Provide the data again exactly, including every line that follows.

──────────

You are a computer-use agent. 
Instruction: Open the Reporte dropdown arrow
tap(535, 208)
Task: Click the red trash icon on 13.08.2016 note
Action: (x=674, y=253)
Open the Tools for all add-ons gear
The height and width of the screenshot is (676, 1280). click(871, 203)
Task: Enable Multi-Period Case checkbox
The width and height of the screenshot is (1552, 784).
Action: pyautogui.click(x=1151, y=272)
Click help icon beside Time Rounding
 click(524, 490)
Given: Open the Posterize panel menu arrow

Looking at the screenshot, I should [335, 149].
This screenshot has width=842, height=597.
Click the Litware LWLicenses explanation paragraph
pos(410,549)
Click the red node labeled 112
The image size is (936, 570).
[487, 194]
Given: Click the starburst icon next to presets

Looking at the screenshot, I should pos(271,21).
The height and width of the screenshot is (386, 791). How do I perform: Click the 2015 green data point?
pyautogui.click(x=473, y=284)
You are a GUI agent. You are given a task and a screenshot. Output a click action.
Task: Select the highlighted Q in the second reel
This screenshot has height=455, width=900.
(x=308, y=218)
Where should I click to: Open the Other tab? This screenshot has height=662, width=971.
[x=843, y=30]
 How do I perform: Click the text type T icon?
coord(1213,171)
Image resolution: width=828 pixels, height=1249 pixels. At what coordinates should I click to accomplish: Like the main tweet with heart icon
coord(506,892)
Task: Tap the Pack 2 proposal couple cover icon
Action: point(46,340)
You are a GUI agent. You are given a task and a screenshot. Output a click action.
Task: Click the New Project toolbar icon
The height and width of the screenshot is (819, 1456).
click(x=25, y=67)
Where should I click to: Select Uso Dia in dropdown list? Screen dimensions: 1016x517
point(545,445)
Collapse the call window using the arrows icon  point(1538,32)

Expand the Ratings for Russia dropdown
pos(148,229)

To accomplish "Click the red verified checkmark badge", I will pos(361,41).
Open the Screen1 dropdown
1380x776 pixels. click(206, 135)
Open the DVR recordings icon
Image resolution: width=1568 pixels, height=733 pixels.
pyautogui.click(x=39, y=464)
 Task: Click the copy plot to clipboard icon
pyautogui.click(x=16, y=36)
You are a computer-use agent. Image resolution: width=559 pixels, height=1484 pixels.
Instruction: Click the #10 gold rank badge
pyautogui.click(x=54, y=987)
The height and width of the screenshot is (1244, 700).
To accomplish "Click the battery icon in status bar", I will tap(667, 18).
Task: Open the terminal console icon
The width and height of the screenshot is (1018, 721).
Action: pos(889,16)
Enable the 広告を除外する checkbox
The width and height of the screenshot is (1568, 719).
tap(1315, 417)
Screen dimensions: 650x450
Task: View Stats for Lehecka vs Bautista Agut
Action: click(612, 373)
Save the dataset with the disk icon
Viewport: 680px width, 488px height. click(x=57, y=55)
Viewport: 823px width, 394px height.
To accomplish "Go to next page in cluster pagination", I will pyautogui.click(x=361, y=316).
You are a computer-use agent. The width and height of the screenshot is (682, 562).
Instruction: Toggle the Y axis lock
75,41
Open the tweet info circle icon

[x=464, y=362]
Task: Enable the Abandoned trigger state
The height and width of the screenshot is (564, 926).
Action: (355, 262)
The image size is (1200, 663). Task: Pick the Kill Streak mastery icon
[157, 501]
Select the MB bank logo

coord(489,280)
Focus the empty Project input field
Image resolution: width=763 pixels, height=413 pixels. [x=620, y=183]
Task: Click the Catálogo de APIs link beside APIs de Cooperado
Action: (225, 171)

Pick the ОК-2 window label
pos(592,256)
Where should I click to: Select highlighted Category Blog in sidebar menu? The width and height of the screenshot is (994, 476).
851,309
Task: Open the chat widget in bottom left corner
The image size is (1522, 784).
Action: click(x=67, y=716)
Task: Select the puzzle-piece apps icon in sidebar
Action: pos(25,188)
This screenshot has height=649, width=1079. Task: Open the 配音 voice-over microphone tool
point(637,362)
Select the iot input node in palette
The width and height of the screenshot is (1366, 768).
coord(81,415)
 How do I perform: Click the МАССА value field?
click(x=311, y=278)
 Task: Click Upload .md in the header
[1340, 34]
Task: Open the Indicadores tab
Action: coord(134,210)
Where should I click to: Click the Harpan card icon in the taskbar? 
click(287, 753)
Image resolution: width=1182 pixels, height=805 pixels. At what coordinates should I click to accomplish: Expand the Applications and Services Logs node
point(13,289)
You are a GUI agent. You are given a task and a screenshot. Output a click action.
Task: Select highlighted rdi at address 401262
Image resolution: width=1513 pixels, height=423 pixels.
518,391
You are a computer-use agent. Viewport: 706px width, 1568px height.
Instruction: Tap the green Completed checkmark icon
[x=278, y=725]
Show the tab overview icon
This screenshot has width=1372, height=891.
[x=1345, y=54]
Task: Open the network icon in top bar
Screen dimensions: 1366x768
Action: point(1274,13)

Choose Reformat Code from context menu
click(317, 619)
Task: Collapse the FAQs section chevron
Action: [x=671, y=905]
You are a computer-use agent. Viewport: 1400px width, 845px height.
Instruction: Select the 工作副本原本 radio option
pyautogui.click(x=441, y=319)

──────────

EXPECTED OUTPUT >>
You are a computer-use agent. 
Instruction: Open the Reporte dropdown arrow
tap(535, 208)
Task: Click the red trash icon on 13.08.2016 note
Action: (x=674, y=253)
Open the Tools for all add-ons gear
The height and width of the screenshot is (676, 1280). click(871, 203)
Task: Enable Multi-Period Case checkbox
The width and height of the screenshot is (1552, 784).
Action: pyautogui.click(x=1151, y=272)
Click help icon beside Time Rounding
 click(524, 490)
Given: Open the Posterize panel menu arrow

Looking at the screenshot, I should [335, 149].
This screenshot has width=842, height=597.
Click the Litware LWLicenses explanation paragraph
pos(410,549)
Click the red node labeled 112
The image size is (936, 570).
[487, 194]
Given: Click the starburst icon next to presets

Looking at the screenshot, I should pos(271,21).
The height and width of the screenshot is (386, 791). How do I perform: Click the 2015 green data point?
pyautogui.click(x=473, y=284)
You are a GUI agent. You are given a task and a screenshot. Output a click action.
Task: Select the highlighted Q in the second reel
This screenshot has height=455, width=900.
(x=308, y=218)
Where should I click to: Open the Other tab? This screenshot has height=662, width=971.
[x=843, y=30]
 How do I perform: Click the text type T icon?
coord(1213,171)
Image resolution: width=828 pixels, height=1249 pixels. At what coordinates should I click to accomplish: Like the main tweet with heart icon
coord(506,892)
Task: Tap the Pack 2 proposal couple cover icon
Action: point(46,340)
You are a GUI agent. You are given a task and a screenshot. Output a click action.
Task: Click the New Project toolbar icon
The height and width of the screenshot is (819, 1456).
click(x=25, y=67)
Where should I click to: Select Uso Dia in dropdown list? Screen dimensions: 1016x517
point(545,445)
Collapse the call window using the arrows icon  point(1538,32)

Expand the Ratings for Russia dropdown
pos(148,229)

To accomplish "Click the red verified checkmark badge", I will pos(361,41).
Open the Screen1 dropdown
1380x776 pixels. click(206, 135)
Open the DVR recordings icon
Image resolution: width=1568 pixels, height=733 pixels.
pyautogui.click(x=39, y=464)
 Task: Click the copy plot to clipboard icon
pyautogui.click(x=16, y=36)
You are a computer-use agent. Image resolution: width=559 pixels, height=1484 pixels.
Instruction: Click the #10 gold rank badge
pyautogui.click(x=54, y=987)
The height and width of the screenshot is (1244, 700).
To accomplish "Click the battery icon in status bar", I will tap(667, 18).
Task: Open the terminal console icon
The width and height of the screenshot is (1018, 721).
Action: pos(889,16)
Enable the 広告を除外する checkbox
The width and height of the screenshot is (1568, 719).
tap(1315, 417)
Screen dimensions: 650x450
Task: View Stats for Lehecka vs Bautista Agut
Action: click(612, 373)
Save the dataset with the disk icon
Viewport: 680px width, 488px height. click(x=57, y=55)
Viewport: 823px width, 394px height.
To accomplish "Go to next page in cluster pagination", I will pyautogui.click(x=361, y=316).
You are a computer-use agent. The width and height of the screenshot is (682, 562).
Instruction: Toggle the Y axis lock
75,41
Open the tweet info circle icon

[x=464, y=362]
Task: Enable the Abandoned trigger state
The height and width of the screenshot is (564, 926).
Action: (355, 262)
The image size is (1200, 663). Task: Pick the Kill Streak mastery icon
[157, 501]
Select the MB bank logo

coord(489,280)
Focus the empty Project input field
Image resolution: width=763 pixels, height=413 pixels. [x=620, y=183]
Task: Click the Catálogo de APIs link beside APIs de Cooperado
Action: (225, 171)

Pick the ОК-2 window label
pos(592,256)
Where should I click to: Select highlighted Category Blog in sidebar menu? The width and height of the screenshot is (994, 476).
851,309
Task: Open the chat widget in bottom left corner
The image size is (1522, 784).
Action: click(x=67, y=716)
Task: Select the puzzle-piece apps icon in sidebar
Action: pos(25,188)
This screenshot has height=649, width=1079. Task: Open the 配音 voice-over microphone tool
point(637,362)
Select the iot input node in palette
The width and height of the screenshot is (1366, 768).
coord(81,415)
 How do I perform: Click the МАССА value field?
click(x=311, y=278)
 Task: Click Upload .md in the header
[1340, 34]
Task: Open the Indicadores tab
Action: coord(134,210)
Where should I click to: Click the Harpan card icon in the taskbar? 
click(287, 753)
Image resolution: width=1182 pixels, height=805 pixels. At what coordinates should I click to accomplish: Expand the Applications and Services Logs node
point(13,289)
You are a GUI agent. You are given a task and a screenshot. Output a click action.
Task: Select highlighted rdi at address 401262
Image resolution: width=1513 pixels, height=423 pixels.
518,391
You are a computer-use agent. Viewport: 706px width, 1568px height.
Instruction: Tap the green Completed checkmark icon
[x=278, y=725]
Show the tab overview icon
This screenshot has width=1372, height=891.
[x=1345, y=54]
Task: Open the network icon in top bar
Screen dimensions: 1366x768
Action: point(1274,13)

Choose Reformat Code from context menu
click(317, 619)
Task: Collapse the FAQs section chevron
Action: [x=671, y=905]
You are a computer-use agent. Viewport: 1400px width, 845px height.
Instruction: Select the 工作副本原本 radio option
pyautogui.click(x=441, y=319)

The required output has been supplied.